In his book The Power of Kindness, Piero Ferrucci speaks of “the soul wound.” Coined by Thomas Yeomans, the soul wound is “what we feel when as children we are not seen for who we are—a soul full of marvelous potential for love, intelligence and creativity—but instead perceived as a difficult, headstrong child, or a lovely showpiece, or as a great nuisance—or not seen at all.”

Those of us who grew-up in addictive households known the pain of the soul wound and it is something that we have carried with us into adulthood and into the rooms of recovery. This is the primary wound that our inner-critics zero in on. It’s the wound that bleeds with the belief that we are a nuisance, or worthlessly stupid, or hopelessly unlovable. And it fuels the merciless voices of our inner-critics.

I’m often amazed at how active my inner-critic is every day. When it isn’t hammering me, it is hammering someone else in the same manner in which it hammers me—shamelessly. More and more I am aware of this very ugly voice in my head and I realize that it does feed on my soul wound. It rips me apart over every perceived flaw that I have. But I am also using awareness to silence the inner-critic.

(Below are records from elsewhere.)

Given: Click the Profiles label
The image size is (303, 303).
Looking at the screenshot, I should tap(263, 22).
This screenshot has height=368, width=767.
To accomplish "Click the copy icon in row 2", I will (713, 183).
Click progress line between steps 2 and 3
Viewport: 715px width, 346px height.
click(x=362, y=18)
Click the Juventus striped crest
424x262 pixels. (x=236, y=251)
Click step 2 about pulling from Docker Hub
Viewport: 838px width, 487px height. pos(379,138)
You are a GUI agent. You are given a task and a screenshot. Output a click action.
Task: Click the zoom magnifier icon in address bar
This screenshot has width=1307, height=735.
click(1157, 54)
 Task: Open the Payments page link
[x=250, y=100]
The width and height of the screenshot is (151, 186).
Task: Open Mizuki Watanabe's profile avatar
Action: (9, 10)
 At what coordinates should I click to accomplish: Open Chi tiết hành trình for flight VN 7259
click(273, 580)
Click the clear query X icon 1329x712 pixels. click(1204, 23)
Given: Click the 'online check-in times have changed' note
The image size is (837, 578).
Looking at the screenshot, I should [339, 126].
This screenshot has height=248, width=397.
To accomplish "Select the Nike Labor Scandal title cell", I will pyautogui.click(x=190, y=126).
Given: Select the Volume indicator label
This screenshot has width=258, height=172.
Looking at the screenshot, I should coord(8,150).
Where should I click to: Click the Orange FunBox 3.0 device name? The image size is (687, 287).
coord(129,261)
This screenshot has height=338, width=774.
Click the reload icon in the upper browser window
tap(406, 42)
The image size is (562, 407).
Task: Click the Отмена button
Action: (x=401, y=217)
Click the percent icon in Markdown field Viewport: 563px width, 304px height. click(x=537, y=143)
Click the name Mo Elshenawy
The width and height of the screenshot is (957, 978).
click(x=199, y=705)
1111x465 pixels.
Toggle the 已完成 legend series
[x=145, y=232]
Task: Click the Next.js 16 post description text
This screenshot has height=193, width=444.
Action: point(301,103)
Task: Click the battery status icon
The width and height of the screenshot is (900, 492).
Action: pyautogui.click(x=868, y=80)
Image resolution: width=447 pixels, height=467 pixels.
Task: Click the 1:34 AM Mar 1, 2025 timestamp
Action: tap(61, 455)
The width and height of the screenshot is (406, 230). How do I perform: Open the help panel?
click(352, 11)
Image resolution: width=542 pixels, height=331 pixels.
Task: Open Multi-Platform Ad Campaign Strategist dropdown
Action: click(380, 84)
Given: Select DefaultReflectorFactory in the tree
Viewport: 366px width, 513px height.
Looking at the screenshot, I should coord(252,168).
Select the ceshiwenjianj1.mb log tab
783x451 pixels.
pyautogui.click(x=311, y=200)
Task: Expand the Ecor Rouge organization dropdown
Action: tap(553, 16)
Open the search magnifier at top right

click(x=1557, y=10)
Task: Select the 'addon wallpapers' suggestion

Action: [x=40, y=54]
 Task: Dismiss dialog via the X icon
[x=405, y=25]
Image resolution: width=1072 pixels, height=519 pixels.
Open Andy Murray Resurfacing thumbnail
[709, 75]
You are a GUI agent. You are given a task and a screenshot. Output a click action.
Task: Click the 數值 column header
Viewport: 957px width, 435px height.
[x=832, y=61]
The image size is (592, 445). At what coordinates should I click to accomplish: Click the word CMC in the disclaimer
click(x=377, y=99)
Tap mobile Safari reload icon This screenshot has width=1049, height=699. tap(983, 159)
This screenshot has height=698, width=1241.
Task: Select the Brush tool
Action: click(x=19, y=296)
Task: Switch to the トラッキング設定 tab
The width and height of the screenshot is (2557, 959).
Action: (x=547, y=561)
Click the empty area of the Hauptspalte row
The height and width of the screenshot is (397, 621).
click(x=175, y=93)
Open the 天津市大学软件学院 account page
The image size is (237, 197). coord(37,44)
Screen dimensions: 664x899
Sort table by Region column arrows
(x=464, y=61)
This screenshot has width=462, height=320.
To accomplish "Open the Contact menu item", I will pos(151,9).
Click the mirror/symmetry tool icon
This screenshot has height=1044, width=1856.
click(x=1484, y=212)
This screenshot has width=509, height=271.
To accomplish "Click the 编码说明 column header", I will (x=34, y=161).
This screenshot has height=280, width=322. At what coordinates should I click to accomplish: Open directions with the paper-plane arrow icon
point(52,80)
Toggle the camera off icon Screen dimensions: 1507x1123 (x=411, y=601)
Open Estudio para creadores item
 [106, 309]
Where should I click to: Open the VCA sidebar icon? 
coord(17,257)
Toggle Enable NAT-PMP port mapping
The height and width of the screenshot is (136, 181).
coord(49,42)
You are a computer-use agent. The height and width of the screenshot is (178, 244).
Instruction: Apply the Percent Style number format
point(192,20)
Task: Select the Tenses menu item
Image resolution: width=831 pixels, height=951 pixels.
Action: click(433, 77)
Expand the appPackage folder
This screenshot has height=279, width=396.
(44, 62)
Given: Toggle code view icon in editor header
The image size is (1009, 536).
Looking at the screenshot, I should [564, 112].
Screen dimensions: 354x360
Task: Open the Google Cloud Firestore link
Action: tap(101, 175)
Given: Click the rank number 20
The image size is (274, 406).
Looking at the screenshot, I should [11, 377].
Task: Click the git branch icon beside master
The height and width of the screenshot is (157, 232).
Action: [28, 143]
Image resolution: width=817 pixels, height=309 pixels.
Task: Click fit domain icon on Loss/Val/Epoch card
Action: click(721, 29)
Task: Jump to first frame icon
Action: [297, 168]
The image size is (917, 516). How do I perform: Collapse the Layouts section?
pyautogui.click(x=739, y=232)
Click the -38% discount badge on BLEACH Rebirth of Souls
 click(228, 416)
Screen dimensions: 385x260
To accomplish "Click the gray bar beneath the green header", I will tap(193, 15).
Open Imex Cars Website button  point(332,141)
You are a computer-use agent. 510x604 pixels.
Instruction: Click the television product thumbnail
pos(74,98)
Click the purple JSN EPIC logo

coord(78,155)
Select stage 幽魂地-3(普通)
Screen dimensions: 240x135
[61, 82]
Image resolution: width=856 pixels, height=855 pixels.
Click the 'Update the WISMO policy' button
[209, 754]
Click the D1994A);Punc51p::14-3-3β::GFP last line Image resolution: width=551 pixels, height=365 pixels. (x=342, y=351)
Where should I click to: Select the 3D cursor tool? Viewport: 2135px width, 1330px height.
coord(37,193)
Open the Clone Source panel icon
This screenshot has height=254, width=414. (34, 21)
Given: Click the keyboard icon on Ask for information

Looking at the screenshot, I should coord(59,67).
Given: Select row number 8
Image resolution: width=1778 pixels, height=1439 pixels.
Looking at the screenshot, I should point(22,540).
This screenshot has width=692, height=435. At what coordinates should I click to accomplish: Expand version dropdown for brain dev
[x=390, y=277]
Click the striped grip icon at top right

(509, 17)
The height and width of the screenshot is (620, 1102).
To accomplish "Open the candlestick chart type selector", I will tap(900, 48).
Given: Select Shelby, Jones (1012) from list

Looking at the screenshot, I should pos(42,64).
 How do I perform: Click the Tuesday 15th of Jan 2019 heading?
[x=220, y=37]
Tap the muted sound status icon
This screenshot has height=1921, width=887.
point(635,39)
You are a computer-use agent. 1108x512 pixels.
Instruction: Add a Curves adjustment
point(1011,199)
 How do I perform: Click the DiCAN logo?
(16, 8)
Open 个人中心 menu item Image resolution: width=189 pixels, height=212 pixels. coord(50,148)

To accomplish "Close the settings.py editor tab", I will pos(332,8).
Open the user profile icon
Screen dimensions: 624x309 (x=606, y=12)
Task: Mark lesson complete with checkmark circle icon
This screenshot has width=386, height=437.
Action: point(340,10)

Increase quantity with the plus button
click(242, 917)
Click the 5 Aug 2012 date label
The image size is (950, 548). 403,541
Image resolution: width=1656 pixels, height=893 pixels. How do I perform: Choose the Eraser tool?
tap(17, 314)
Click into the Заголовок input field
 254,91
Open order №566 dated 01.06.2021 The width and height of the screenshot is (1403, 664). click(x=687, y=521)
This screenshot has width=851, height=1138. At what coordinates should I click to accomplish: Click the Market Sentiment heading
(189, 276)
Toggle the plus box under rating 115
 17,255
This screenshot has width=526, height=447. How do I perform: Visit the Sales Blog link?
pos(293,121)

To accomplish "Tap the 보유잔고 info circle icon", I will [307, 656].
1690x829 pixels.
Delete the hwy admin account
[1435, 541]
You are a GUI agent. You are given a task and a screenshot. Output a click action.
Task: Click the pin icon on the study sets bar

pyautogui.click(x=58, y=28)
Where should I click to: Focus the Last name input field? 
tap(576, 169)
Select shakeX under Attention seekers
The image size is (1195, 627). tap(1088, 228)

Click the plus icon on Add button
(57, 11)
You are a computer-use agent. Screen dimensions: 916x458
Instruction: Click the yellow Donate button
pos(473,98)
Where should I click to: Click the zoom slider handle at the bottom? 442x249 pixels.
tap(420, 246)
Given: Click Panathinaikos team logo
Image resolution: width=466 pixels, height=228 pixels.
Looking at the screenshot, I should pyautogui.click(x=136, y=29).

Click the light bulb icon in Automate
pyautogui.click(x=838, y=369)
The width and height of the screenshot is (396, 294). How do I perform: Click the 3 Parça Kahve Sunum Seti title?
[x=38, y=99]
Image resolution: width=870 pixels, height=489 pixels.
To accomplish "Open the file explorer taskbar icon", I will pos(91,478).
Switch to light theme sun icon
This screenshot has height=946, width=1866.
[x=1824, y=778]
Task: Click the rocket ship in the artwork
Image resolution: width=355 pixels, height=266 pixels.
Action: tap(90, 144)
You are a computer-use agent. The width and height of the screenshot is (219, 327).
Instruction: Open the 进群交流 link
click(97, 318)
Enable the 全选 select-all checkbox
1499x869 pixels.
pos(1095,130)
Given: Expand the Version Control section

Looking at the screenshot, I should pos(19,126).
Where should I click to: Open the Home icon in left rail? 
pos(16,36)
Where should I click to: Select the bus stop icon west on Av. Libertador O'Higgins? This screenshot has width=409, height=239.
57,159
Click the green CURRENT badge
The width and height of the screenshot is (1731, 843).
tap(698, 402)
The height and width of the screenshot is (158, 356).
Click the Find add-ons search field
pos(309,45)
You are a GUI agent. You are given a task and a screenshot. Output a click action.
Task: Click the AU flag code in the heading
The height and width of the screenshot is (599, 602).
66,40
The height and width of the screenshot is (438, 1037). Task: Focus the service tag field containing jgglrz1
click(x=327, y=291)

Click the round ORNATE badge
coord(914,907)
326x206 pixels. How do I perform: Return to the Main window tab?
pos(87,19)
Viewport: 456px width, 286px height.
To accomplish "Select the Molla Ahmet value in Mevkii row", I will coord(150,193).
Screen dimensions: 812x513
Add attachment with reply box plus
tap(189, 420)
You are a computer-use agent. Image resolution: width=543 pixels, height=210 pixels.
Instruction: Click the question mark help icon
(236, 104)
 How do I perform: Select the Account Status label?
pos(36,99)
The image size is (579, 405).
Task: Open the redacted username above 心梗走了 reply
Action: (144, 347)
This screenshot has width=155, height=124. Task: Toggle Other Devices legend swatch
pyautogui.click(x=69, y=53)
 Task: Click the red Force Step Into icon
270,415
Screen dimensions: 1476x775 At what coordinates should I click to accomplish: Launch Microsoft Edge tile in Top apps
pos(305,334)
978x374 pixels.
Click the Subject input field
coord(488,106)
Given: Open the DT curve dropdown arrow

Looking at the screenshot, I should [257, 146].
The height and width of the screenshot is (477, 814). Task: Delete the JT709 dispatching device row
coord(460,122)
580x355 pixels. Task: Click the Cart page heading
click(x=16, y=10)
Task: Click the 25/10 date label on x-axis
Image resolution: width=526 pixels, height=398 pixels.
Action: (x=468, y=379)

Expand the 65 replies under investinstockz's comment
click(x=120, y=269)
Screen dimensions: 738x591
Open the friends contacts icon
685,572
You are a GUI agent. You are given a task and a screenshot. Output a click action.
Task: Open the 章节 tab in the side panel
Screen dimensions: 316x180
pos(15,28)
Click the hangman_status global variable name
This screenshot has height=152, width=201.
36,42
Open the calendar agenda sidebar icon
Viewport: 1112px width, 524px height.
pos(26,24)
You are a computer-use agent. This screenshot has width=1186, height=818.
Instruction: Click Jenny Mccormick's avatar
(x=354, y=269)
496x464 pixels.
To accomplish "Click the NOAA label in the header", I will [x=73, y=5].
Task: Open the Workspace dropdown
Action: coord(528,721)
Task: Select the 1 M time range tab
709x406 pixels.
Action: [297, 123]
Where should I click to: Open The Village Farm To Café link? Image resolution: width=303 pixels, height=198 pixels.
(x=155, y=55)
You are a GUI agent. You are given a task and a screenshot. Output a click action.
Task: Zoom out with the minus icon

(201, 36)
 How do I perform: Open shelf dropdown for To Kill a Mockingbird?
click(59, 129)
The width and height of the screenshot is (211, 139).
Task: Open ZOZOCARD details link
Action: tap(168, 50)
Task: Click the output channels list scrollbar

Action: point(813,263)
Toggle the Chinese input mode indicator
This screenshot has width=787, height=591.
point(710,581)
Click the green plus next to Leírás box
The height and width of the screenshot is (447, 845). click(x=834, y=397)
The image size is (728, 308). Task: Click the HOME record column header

Now when that old motor-mouth starts tearing into me, or into someone else, I tell it to leave the room. In other words, to get out of my head-space. When it doesn’t want to leave, I envision myself stuffing a sock in its mouth.

I don’t want my inner-critic feeding off of my soul wound any longer. I want the wound to heal. And the only way it can heal is to 1) turn off the negativity; 2) and to start treating myself with proper respect. When our parents didn’t see us for who we really are—love, intelligence and creativity—they chose not to treat us with proper respect. So we developed a wound. If we want to heal that wound, we will need to daily practice being kind to ourselves in addition to seeing ourselves as we truly are—love, intelligence and creativity—and treating ourselves with proper respect.


We are created in the image and likeness of Love (of God, of our Higher Power), and that very fact demands that we be treated with proper human respect and dignity.